CUDA alignment requirement: should I change my data structures?

Question 1

So after some trial and error, it seems that using padded float3's definitely improves the performance of the program. Thus I decided to use both padded float3's and strided memory (using cudaMallocPitch).

However, I still have not heard a good answer for the second part of my question.

Question 2

There are two aspects to this question:

What are the requirements for correct memory access ?
How can one optimize the throughput of memory accesses ?

To the first item: As the CUDA documentation points out, in order to load and store data correctly, the address of each access must be evenly divisible by the size of the access. For example, an object of type float has a size of four bytes, so it must be accessed at an address that is a multiple of four. If the alignment requirement is violated, data will be read and stored incorrectly, that is, the data becomes garbled.

For built-in non-compound types, the required alignment is equal to the size of the type, this is called "natural alignment". For user-defined compound types, such as structs, the required alignment is the alignment of the largest component type. This applies to the user-defined float3 type in the question, which has a four-byte alignment requirement as the largest component is of type float. Programmers can increase the required alignment by use of the __align__() attribute. See: How to specify alignment for global device variables in CUDA

For built-in compound types, CUDA requires alignment that is equal to the size of the compound type. For example, objects of types int2 and float2 must be aligned on a 8-byte boundary, while objects of types float4 and double2 must be aligned to a 16-byte boundary.

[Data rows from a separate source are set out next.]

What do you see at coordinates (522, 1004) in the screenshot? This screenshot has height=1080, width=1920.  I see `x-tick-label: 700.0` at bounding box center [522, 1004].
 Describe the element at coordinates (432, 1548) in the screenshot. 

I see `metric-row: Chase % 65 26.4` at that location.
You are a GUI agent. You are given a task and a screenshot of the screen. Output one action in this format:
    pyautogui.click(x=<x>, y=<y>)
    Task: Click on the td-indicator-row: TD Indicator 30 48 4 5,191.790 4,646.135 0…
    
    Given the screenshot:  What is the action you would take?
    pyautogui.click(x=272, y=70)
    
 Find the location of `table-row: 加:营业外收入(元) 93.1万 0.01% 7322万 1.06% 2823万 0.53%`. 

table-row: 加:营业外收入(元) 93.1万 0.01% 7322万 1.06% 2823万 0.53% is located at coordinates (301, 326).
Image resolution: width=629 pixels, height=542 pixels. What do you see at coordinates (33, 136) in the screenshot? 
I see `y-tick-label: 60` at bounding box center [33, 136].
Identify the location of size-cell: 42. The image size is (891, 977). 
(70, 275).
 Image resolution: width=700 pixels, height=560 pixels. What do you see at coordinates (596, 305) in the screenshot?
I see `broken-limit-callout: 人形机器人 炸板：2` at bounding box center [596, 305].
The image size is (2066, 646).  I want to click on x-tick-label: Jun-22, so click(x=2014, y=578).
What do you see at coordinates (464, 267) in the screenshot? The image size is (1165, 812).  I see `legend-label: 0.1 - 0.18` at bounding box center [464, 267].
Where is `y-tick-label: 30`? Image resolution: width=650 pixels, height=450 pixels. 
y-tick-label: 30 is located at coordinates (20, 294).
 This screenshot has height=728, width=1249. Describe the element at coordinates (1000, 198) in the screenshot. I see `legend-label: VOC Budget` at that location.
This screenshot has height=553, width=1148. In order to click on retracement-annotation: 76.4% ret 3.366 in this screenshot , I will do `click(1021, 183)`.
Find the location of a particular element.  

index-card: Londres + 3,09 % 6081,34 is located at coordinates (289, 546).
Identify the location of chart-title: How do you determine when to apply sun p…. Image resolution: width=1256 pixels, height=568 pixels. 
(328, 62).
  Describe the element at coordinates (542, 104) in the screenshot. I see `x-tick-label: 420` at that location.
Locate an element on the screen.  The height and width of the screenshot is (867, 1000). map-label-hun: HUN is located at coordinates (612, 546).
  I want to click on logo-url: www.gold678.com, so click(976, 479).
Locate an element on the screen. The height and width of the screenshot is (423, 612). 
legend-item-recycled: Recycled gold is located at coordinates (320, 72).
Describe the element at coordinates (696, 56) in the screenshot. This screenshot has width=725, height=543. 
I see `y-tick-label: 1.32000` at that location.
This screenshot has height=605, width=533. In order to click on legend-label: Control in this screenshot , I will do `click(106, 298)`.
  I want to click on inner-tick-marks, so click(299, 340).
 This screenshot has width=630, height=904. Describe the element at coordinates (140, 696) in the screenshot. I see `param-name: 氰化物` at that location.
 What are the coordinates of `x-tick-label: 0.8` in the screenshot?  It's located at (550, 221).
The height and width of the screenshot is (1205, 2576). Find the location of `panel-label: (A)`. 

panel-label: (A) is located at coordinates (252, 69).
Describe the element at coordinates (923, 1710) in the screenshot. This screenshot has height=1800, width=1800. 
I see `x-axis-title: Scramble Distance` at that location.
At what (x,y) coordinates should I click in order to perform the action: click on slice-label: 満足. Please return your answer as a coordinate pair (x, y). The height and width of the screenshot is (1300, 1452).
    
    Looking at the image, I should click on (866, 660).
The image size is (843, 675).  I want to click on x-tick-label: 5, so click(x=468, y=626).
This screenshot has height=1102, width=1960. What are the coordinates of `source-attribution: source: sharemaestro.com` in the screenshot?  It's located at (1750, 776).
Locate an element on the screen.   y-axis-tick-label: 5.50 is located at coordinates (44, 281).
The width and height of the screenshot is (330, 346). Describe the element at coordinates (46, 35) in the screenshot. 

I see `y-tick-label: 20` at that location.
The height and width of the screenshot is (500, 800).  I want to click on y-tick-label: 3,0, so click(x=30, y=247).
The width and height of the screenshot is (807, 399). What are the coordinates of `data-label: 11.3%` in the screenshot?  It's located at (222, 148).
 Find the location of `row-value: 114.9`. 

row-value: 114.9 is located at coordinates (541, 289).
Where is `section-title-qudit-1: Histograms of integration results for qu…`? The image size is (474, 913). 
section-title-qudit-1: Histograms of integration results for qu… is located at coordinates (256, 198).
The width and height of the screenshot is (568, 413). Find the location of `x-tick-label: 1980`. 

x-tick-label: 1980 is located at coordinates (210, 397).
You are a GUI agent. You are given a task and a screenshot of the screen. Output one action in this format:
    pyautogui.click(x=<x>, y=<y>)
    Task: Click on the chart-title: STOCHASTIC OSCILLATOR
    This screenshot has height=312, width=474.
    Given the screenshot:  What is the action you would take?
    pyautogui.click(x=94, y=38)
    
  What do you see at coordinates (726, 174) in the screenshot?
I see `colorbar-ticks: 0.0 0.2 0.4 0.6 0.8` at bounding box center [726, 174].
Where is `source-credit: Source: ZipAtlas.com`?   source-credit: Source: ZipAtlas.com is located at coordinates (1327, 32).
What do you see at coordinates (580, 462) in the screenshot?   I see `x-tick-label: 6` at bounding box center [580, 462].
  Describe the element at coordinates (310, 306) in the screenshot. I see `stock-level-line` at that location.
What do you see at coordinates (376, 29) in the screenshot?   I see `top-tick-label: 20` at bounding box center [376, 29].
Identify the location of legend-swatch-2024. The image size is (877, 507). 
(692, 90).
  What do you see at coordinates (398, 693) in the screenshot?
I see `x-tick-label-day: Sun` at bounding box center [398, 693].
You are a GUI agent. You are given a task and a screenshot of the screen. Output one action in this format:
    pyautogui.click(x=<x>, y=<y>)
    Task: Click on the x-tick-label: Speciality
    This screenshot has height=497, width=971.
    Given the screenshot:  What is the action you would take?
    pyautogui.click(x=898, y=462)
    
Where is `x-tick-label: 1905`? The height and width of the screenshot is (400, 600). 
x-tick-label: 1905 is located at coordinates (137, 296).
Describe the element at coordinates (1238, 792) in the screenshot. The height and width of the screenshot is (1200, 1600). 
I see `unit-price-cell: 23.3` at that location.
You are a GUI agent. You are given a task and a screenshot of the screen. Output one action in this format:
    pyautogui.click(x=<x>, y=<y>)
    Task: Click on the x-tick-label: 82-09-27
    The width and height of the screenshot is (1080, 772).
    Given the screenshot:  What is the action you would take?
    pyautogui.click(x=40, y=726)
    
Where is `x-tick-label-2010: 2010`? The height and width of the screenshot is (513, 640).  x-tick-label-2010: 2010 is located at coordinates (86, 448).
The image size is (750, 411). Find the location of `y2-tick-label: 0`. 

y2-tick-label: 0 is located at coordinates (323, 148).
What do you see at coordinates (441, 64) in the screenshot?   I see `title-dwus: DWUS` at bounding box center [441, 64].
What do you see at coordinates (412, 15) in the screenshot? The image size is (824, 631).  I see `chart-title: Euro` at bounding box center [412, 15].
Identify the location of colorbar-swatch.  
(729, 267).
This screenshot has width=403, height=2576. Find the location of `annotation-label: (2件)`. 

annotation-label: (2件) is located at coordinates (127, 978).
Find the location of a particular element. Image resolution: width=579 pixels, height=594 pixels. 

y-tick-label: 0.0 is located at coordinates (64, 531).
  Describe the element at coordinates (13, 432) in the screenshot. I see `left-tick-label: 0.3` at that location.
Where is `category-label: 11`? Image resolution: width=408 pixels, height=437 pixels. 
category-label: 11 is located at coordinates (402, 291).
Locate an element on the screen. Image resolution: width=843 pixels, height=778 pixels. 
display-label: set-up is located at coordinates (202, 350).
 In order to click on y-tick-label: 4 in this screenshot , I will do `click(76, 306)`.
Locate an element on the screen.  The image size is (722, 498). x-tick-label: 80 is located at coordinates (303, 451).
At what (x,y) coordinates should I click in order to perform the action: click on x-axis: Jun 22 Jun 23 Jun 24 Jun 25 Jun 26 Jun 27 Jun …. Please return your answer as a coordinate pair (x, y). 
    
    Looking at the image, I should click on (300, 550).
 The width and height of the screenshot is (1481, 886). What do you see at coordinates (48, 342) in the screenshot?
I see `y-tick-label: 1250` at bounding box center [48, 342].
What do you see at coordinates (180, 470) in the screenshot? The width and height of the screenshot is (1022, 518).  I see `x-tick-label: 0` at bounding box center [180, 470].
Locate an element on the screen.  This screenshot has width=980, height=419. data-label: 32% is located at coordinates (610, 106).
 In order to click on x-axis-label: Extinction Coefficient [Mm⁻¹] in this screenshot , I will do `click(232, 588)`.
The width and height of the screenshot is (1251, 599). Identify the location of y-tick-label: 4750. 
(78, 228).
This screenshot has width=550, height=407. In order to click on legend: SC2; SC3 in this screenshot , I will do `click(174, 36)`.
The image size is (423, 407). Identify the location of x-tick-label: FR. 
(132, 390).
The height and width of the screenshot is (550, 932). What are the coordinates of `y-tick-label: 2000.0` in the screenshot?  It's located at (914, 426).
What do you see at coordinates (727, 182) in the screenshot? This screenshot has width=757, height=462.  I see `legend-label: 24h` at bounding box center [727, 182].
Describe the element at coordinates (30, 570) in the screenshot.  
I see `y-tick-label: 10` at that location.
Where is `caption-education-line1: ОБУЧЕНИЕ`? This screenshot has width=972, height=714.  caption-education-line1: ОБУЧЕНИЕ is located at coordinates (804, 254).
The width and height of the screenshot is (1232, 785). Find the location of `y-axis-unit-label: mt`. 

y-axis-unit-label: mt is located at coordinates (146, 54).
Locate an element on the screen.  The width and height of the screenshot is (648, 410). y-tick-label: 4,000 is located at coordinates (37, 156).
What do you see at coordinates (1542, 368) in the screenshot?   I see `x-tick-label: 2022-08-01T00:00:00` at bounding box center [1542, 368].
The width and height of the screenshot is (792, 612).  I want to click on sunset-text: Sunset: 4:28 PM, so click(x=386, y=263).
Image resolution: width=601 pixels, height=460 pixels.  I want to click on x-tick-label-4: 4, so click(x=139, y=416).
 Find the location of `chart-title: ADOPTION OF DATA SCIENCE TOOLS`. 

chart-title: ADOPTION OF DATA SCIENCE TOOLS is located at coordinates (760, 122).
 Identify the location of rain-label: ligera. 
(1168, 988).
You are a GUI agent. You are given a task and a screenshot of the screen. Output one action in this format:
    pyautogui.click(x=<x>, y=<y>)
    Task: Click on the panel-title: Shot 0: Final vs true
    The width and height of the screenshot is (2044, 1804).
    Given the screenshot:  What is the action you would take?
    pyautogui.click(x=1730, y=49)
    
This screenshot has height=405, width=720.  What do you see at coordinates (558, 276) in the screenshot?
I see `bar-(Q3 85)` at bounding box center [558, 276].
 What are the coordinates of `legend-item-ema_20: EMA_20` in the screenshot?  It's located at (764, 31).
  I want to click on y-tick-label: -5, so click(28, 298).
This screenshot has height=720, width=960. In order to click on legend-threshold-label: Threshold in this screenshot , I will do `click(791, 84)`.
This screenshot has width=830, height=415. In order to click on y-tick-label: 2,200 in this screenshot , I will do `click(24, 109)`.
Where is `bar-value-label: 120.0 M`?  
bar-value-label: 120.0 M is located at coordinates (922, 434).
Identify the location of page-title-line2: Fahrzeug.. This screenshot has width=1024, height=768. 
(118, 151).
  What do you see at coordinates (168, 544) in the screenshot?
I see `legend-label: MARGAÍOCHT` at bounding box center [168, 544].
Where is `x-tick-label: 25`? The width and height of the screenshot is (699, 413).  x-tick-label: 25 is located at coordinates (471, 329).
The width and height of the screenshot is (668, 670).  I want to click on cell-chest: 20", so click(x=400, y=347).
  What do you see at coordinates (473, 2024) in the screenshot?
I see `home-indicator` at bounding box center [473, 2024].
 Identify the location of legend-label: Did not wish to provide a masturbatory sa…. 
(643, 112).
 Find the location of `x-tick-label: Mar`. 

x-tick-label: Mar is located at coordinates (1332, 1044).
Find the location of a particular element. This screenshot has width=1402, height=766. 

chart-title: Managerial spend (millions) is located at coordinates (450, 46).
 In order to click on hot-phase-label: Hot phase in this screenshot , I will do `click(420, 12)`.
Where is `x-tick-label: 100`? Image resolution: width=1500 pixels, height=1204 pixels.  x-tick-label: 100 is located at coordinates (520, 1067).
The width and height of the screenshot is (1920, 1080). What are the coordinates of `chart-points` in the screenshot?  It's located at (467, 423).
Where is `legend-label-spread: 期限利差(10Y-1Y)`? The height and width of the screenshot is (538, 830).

To the second item: The GPU is able to perform aligned 4-byte, 8-byte, and 16-byte accesses, and in general, the wider each access the higher the overall memory throughput. A vastly simplified view of the GPU hardware is that there are fixed-sized queues inside the hardware that track each memory access. The wider each memory access, the larger the total amount of bytes that can be queued up for transfer, which in turn improves latency tolerance and overall memory throughput.

For this reason I would suggest switching, if possible, from a custom float3 type to the built-in float4 type. The former will cause data to be loaded in chunks of four bytes, while the latter allows data to be loaded in chunks of 16 bytes.